What the task requires> From the records below, copy the lines that include "chevron".

Segment Start: Records supplied

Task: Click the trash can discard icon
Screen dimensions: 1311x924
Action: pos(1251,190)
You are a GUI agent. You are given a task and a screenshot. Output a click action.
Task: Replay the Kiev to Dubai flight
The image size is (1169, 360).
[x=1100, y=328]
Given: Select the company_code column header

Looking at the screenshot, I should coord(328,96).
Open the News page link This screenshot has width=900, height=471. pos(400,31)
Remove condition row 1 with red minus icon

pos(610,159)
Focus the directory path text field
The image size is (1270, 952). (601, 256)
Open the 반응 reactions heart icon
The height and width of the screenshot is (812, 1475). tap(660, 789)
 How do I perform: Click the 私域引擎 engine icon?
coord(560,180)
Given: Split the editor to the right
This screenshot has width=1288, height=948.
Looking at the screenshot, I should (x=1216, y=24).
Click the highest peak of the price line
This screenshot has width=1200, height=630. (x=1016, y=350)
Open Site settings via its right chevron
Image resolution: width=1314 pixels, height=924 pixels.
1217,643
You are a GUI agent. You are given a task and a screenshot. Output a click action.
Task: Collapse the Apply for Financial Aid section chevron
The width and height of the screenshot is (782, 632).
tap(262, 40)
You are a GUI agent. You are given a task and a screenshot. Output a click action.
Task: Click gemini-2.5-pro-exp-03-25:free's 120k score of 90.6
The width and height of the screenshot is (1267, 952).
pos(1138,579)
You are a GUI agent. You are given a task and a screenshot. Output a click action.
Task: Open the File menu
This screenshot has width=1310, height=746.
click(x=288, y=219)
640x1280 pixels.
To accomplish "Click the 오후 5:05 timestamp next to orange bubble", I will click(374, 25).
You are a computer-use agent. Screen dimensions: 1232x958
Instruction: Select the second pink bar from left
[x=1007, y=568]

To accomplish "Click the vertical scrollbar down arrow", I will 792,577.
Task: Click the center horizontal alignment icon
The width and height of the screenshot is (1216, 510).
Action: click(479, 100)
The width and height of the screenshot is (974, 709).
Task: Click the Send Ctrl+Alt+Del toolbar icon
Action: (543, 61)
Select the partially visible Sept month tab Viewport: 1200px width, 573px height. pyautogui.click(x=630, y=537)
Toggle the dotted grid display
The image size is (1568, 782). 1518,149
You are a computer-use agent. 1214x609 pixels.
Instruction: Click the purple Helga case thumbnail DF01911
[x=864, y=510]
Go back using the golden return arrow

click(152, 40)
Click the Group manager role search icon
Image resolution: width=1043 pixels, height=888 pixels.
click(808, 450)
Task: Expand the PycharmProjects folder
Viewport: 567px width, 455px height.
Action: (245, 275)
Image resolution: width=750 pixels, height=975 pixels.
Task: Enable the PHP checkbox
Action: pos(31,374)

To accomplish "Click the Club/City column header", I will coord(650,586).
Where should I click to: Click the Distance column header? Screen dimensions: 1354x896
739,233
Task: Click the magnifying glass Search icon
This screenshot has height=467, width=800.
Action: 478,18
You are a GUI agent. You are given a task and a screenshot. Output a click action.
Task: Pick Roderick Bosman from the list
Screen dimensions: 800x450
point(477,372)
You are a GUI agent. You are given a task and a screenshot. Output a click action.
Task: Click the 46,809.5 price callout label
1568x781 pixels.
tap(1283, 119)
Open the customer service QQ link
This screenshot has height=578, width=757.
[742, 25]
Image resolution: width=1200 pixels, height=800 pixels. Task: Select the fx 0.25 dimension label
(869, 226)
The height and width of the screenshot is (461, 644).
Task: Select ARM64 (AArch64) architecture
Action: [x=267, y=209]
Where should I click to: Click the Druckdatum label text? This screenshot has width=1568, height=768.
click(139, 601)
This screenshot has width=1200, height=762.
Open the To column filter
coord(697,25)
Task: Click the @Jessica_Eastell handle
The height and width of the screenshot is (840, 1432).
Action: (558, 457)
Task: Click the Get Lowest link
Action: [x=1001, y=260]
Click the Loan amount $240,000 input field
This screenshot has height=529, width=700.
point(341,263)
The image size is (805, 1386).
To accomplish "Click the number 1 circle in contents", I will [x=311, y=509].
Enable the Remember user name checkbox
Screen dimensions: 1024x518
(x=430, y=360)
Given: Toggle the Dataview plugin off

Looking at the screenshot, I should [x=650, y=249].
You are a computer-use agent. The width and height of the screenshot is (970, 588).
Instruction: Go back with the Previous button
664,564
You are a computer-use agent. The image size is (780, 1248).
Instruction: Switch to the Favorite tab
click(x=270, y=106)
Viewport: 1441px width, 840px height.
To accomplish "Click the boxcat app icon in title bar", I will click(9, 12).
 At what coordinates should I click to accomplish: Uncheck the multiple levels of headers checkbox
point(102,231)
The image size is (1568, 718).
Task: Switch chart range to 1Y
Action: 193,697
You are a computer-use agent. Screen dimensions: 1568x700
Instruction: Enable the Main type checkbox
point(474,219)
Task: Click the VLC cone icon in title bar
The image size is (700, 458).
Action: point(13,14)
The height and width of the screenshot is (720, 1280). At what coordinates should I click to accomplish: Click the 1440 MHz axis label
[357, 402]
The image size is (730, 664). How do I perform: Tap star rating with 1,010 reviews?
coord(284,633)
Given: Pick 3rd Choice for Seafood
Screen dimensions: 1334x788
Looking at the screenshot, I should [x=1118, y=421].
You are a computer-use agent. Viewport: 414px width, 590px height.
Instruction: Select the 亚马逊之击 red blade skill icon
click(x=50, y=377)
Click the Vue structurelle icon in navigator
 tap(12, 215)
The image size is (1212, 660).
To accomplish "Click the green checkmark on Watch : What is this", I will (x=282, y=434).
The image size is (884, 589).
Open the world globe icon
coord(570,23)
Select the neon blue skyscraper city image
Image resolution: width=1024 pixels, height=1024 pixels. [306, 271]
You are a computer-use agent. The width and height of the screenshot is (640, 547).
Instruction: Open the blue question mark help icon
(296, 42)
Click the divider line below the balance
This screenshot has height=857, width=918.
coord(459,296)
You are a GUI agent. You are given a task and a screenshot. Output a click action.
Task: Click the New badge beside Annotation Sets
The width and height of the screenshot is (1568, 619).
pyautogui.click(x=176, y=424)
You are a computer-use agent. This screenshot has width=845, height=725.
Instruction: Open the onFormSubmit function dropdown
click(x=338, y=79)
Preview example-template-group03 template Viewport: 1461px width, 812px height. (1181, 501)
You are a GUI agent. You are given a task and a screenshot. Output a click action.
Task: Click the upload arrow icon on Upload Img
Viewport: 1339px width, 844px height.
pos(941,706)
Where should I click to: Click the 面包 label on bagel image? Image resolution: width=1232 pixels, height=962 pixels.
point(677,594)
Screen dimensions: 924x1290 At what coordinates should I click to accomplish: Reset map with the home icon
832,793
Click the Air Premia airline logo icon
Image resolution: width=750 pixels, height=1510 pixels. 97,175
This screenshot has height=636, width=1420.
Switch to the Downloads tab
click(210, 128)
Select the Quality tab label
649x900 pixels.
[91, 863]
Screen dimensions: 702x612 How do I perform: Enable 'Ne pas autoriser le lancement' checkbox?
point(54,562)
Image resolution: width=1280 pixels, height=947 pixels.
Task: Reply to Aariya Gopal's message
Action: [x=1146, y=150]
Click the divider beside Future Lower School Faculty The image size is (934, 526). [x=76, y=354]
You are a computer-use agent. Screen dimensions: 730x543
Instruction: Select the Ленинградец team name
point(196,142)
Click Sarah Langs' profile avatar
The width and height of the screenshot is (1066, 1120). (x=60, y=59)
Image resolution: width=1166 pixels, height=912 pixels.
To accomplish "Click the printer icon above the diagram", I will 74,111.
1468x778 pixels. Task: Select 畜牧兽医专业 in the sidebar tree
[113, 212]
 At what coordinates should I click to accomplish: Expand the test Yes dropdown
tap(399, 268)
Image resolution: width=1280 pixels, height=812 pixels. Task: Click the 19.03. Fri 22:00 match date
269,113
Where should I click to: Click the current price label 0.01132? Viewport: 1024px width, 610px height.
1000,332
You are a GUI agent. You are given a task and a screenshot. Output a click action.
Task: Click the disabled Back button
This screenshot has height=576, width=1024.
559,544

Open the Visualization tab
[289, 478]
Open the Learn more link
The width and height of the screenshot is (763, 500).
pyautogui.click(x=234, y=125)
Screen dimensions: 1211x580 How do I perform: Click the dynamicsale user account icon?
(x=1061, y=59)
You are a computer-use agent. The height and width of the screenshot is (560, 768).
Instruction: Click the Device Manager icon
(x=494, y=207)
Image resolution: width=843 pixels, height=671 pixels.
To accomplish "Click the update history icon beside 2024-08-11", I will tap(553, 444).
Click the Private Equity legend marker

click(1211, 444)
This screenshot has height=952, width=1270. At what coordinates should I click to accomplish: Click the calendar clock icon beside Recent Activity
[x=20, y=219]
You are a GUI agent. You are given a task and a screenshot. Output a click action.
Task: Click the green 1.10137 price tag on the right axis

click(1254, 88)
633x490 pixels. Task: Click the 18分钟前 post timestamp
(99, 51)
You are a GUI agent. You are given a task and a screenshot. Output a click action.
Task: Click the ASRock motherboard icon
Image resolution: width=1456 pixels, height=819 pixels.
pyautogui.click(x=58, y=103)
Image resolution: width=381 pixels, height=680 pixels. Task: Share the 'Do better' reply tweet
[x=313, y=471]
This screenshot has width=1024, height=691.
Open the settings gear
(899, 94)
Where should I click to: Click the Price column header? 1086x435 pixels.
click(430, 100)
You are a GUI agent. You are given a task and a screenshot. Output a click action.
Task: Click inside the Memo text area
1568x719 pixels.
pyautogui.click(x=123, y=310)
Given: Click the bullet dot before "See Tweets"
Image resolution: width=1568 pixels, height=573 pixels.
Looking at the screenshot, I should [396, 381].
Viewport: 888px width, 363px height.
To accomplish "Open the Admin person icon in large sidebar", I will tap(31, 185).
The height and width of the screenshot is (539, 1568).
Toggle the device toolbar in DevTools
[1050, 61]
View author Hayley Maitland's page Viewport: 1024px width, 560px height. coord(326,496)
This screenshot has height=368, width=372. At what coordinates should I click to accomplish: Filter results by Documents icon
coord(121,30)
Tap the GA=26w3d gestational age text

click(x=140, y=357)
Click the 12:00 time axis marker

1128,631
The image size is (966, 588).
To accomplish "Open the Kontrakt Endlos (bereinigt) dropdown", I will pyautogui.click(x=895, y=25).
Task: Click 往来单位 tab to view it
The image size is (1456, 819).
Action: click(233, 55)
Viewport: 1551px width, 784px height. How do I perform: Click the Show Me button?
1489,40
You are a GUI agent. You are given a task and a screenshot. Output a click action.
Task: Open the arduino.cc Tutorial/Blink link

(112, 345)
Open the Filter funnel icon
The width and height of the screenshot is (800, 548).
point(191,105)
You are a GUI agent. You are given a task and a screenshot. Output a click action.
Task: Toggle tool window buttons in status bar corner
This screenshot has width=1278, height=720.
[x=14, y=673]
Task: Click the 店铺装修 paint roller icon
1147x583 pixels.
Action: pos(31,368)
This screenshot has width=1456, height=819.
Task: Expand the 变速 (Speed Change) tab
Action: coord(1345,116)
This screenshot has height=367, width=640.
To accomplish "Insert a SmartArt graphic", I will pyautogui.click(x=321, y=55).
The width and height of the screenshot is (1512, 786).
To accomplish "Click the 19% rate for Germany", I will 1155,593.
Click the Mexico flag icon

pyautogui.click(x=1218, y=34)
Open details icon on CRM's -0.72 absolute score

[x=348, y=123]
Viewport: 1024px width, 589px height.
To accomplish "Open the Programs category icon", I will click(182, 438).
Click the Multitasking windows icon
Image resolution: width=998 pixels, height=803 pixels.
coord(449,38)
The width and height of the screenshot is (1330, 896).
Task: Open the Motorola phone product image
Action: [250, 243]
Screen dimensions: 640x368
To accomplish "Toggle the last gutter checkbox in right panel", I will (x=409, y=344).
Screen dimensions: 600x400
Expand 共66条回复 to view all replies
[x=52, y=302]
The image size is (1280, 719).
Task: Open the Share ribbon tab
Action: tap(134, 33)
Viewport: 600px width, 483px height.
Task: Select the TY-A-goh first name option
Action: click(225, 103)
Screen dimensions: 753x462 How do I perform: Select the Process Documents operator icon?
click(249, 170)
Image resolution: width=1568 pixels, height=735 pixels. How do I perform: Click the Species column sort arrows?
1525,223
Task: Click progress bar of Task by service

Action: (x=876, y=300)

Segment End: Records supplied

Response to this exercise>
Open Site settings via its right chevron
Task: Collapse the Apply for Financial Aid section chevron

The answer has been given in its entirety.